Both qualitative and quantitative studies have addressed the preferences of first-degree relatives in relation to preventive treatments for RA and have found that a range of treatment attributes affect decision making, in addition to treatment effectiveness and risks. Further work is needed to identify effective predictors of preference heterogeneity. No quantitative studies have addressed the preferences of seropositive or symptomatic at-risk individuals, despite that these groups are perhaps the most likely candidates for most of the immunomodulatory agents that are currently being evaluated for prevention of RA.Note that concerns about barriers to access to preventive services were not salient themes in the studies reviewed here. These studies were conducted in Canada and in European countries where there is universal health care, and the findings are unlikely to be representative of populations in, for example, insurance-based health care systems such as the United States where financial barriers to preventive interventions may be a key concern. Further work is needed to explore the impact of political and sociocultural context on perceptions of risk and preventive intervention.
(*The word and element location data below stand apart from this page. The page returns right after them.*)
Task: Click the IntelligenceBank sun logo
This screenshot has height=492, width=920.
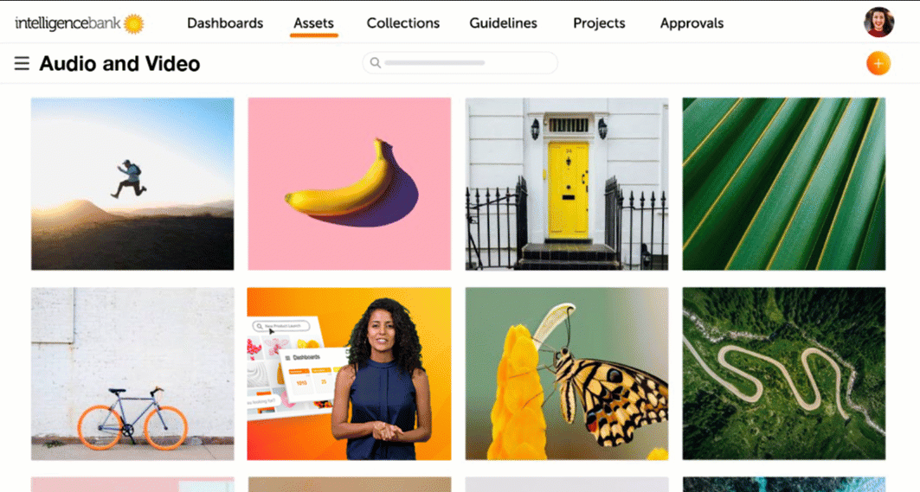Action: [x=134, y=23]
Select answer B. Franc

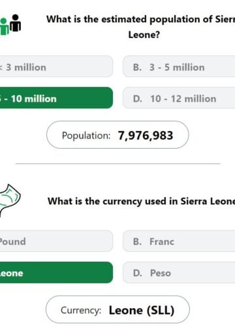pos(179,241)
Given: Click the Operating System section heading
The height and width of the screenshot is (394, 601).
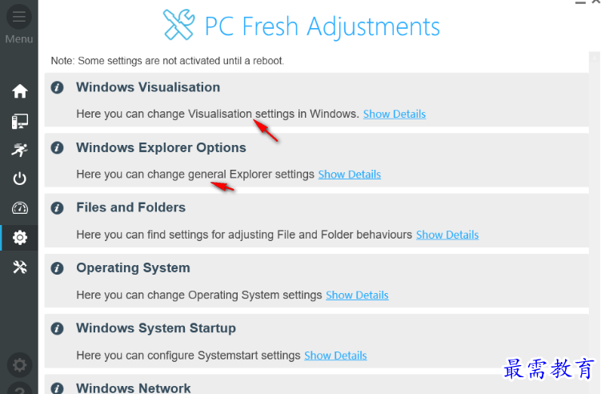Looking at the screenshot, I should (x=133, y=267).
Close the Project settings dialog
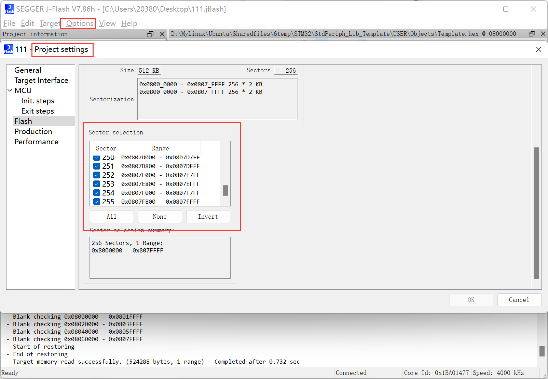Screen dimensions: 548x379 [x=538, y=49]
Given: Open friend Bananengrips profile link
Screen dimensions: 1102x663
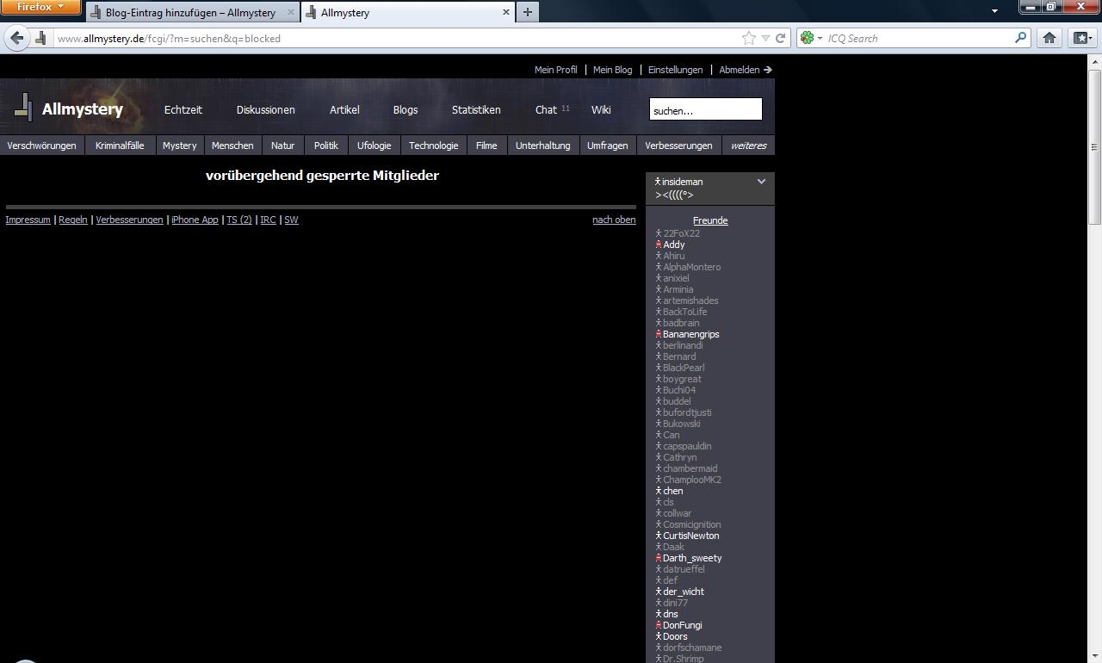Looking at the screenshot, I should (690, 334).
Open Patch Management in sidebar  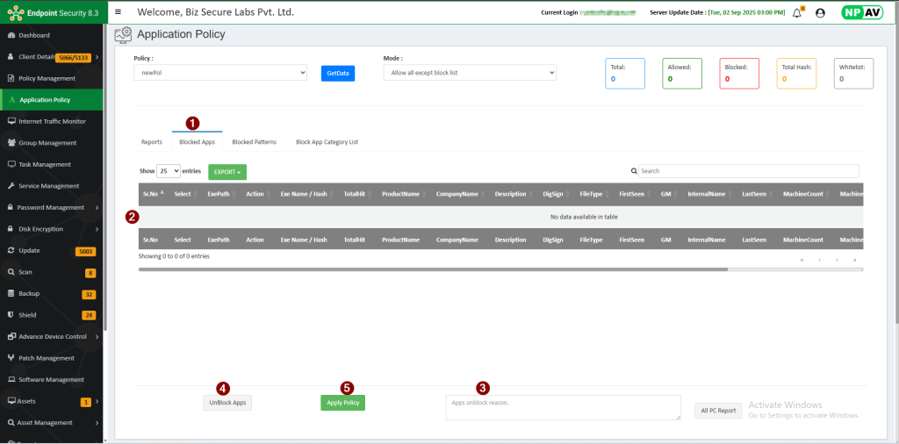pyautogui.click(x=47, y=358)
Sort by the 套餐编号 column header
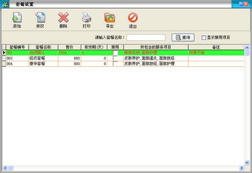252x173 pixels. click(17, 47)
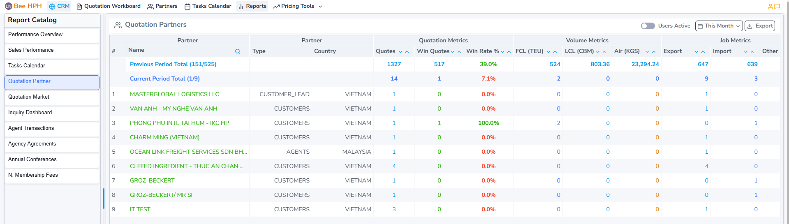789x224 pixels.
Task: Click the blue sidebar scrollbar handle
Action: [x=104, y=199]
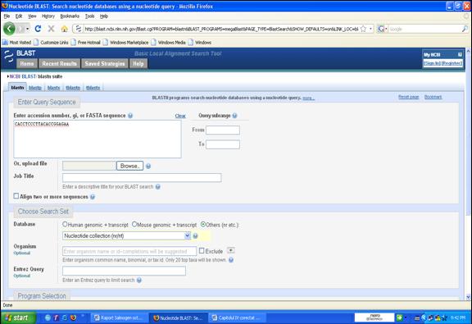Open address bar history dropdown arrow
This screenshot has width=472, height=324.
pos(371,29)
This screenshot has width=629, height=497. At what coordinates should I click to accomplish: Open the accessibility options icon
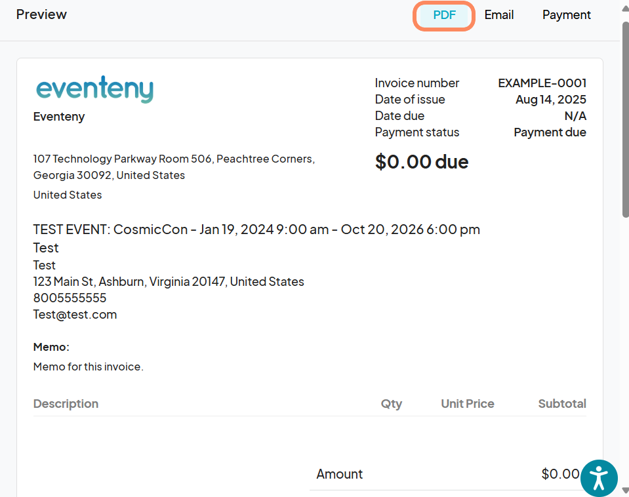(599, 478)
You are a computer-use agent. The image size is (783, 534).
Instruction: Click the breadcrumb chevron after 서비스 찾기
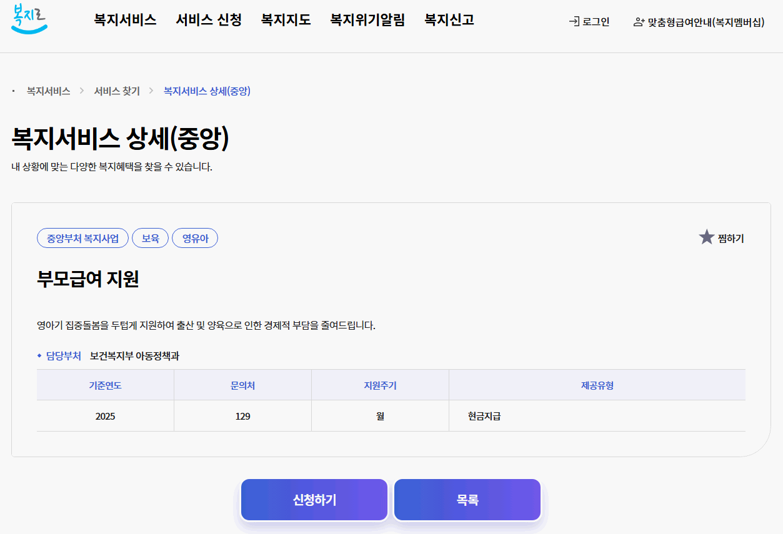pos(149,91)
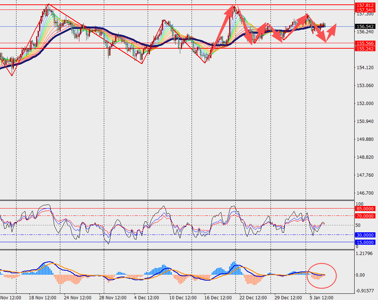Click the 5 Jan 12:00 date label

click(x=321, y=297)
Decisions to take predictive tests or preventive treatments for RA are highly complex. For predictive testing to be worthwhile and RA prevention a reality, preventive interventions will need to offer a favorable benefiteharm trade-off while satisfying the preferences and needs of at-risk individuals. Patients’ beliefs are strong predictors of adherence to treatments of RA,66,67 and evidence is growing that choice-based preference studies predict actual health behaviors.68,69 Understanding the preferences of individuals at risk of RA and other stakeholders for prevention of RA is crucial to facilitate cost-effective clinical translation of investment in prevention research and for efficient and ethical recruitment of participants to preventive trials. The studies reviewed here are an important step toward achievement of these objectives.